Debian GNU/Linux 12 amnesiac-debian ttyS0
amnesiac-debian login:
Boot real hardware #
The quickstart guide describes how to boot the ISO produced earlier. If you would rather boot a UKI, build stboot again as follows:
contrib/stboot/build-stboot http://example.org/my-os.json keys/rootcert.pem uki
Replace the URL with a DNS name pointing at a web server serving OS packages.
Explanation of commands #
This section explains in some more detail how we built the boot loader and an OS package and then ran it all under QEMU.
We started by installing all required software and cloning the stimages repo.
Then we built a bootable ISO running stboot by running the build-stboot script providing two things; a URL for stboot to pull OS packages from and a root certificate for verifying downloaded OS packages.
After that we built an OS package by running the build-initramfs script once and the stmgr program twice. The script used the Debian program mmdebstrap together with configuration found in the config/example directory to put together a file system and package it in an initramfs archive.
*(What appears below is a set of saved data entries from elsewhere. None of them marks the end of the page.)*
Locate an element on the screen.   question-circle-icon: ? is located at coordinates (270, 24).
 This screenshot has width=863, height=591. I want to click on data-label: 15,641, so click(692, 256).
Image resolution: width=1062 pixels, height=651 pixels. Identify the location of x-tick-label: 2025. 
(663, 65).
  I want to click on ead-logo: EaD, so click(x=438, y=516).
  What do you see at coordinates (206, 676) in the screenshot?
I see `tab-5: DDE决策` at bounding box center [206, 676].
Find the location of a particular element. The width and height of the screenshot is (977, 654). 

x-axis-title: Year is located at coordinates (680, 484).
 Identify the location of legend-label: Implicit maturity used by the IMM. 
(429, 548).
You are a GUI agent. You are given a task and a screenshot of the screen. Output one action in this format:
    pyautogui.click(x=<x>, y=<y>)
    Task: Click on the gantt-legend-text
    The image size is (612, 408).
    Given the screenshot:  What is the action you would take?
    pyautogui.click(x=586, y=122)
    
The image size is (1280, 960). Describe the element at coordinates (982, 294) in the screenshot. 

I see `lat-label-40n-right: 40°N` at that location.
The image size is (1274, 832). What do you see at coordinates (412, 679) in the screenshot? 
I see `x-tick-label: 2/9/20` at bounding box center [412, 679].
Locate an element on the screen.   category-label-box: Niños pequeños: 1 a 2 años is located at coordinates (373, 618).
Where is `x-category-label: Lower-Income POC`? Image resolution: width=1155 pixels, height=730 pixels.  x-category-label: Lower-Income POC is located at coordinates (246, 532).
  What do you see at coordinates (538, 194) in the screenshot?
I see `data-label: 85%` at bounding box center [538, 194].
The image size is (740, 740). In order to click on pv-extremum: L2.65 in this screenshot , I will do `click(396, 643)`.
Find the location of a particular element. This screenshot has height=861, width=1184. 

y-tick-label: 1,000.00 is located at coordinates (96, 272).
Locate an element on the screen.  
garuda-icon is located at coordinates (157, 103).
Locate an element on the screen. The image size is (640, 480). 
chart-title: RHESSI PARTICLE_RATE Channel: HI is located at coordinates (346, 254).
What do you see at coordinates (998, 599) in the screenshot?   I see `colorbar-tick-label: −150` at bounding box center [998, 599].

The first stmgr command (ospkg create) used the new initramfs archive and a kernel extracted from the Debian system from the previous step to produce two new files named my-os.json and my-os.zip. The final step was to use stmgr (ospkg sign) to add a signature of the ZIP file to the JSON file, for stboot to use when verifying the OS package.
Finally we ran it all in QEMU by first faking a web server using netcat and then providing QEMU with the path to stboot.iso. QEMU started stboot which downloaded first the JSON file of our OS package and then the ZIP file named in the JSON file. stboot then verified the signature in the JSON file, unpacked the ZIP file and booted the kernel found there, providing the initramfs and kernel command line also found in the ZIP file.